Let's look at physics and what it has brought us. For starters:
- Gadgets. Devices that were unimaginable not only became real, but also faster, smaller, and cheaper by the year. Computers, iPods, cell phones, GPS, antilock brakes ... the list is long. We shrink transistors by one order of magnitude after another, and quantum-mechanical rules persist.
- The internet. Consider the medium on which we hold this dialogue. Graybeard that I am, a global data network was incredible -- very literally -- within my lifetime. Now the internet is accessible from across the globe (faster all the time) and from near-Earth orbit. NASA plans to expand it to new worlds.
- Flight. It's progressed in scarcely a century from rickety wood-and-cloth contraptions barely able to get off the ground to transoceanic capability to supersonic flight to men on the moon to robotic explorers across the solar system.
- Worlds. 300+ planets have been identified around stars light-years distant.

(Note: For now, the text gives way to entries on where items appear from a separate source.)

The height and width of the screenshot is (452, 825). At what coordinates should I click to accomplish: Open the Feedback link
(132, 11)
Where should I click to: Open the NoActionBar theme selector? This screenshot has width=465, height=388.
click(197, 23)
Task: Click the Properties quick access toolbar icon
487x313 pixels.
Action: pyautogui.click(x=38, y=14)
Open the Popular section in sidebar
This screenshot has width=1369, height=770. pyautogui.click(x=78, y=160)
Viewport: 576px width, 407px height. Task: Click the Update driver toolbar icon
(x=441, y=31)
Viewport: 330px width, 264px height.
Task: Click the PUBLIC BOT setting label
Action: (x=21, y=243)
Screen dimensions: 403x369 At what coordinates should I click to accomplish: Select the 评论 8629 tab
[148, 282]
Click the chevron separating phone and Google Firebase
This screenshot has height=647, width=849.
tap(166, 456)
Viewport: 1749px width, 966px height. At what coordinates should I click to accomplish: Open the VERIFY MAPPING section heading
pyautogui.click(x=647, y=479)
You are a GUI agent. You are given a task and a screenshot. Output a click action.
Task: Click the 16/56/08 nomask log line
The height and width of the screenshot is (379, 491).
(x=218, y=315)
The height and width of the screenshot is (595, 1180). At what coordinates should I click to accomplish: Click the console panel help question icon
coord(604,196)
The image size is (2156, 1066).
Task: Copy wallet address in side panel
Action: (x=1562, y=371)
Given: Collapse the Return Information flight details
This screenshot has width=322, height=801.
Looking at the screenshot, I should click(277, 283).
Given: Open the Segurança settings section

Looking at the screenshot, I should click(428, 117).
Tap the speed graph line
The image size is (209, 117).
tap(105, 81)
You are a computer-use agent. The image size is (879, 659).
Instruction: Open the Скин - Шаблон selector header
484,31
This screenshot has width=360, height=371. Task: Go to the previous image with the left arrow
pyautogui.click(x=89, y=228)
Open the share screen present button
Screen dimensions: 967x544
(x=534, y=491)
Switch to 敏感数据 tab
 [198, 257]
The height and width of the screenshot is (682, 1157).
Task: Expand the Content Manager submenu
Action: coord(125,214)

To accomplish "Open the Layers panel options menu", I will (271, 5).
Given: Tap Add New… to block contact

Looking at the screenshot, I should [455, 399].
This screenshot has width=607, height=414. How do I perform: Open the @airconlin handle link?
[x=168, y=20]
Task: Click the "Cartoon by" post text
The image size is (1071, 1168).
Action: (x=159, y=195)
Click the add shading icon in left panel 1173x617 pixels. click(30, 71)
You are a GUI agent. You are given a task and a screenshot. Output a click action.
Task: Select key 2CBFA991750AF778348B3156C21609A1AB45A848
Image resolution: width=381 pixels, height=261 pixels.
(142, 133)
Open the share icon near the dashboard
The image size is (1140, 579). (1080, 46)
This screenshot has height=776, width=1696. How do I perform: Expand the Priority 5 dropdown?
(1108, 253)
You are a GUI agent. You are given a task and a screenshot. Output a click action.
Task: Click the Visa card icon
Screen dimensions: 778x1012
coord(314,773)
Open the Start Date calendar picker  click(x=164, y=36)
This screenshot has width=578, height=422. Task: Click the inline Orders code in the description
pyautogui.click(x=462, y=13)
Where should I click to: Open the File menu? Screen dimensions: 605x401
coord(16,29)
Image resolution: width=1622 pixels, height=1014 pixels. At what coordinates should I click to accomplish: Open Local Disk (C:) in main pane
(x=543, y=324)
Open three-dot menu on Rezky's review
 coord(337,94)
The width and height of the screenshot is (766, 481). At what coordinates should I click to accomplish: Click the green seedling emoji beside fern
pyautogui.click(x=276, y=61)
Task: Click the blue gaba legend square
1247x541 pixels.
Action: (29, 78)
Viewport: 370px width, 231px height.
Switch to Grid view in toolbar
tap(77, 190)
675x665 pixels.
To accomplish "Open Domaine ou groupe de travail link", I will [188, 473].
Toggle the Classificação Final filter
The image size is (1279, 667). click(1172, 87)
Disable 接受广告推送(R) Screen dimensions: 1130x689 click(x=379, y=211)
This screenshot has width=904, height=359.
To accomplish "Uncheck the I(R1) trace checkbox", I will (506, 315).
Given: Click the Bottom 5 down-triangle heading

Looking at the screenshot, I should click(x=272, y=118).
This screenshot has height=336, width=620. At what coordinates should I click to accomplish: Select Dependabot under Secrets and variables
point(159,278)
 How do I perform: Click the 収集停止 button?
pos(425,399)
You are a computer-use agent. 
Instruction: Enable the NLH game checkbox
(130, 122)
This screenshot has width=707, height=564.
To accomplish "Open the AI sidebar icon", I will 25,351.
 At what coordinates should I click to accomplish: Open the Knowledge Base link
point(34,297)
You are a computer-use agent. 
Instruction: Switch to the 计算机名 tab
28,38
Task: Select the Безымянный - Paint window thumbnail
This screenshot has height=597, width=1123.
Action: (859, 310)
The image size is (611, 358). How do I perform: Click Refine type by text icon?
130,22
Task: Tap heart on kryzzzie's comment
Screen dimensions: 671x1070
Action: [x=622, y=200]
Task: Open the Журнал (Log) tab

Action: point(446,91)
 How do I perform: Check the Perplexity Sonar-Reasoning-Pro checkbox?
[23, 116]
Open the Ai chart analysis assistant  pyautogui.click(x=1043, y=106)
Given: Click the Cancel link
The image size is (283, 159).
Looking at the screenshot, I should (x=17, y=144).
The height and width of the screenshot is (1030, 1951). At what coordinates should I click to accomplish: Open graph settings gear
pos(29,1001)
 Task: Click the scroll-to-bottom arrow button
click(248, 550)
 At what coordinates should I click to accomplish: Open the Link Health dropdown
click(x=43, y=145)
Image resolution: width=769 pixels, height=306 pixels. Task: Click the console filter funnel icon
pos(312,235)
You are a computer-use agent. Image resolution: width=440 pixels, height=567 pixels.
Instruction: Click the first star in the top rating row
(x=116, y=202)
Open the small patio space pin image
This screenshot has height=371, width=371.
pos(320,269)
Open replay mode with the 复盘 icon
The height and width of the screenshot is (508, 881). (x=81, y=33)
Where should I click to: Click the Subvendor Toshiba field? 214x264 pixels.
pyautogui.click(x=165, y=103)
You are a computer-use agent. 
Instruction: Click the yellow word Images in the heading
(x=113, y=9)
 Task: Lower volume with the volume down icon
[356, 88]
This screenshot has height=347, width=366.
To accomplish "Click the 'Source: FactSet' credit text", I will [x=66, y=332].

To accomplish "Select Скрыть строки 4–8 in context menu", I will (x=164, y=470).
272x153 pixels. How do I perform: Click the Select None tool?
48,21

- Cosmic insight. Think of the Hubble, and the GRO, and COBE, and (insert the name of your favorite observatory). Think of the information that's been gleaned from electromagnetic waves billions of light-years on their way -- and thus billions of years old.
Is any of that universality? Maybe not. Can anyone prove universality? No. We may yet discover different rules apply to some galaxy that's long ago and far, far away.
But if any candidate for universality has a track record as good as physics, I've yet to encounter it.
That's my opinion, and I'm sticking to it.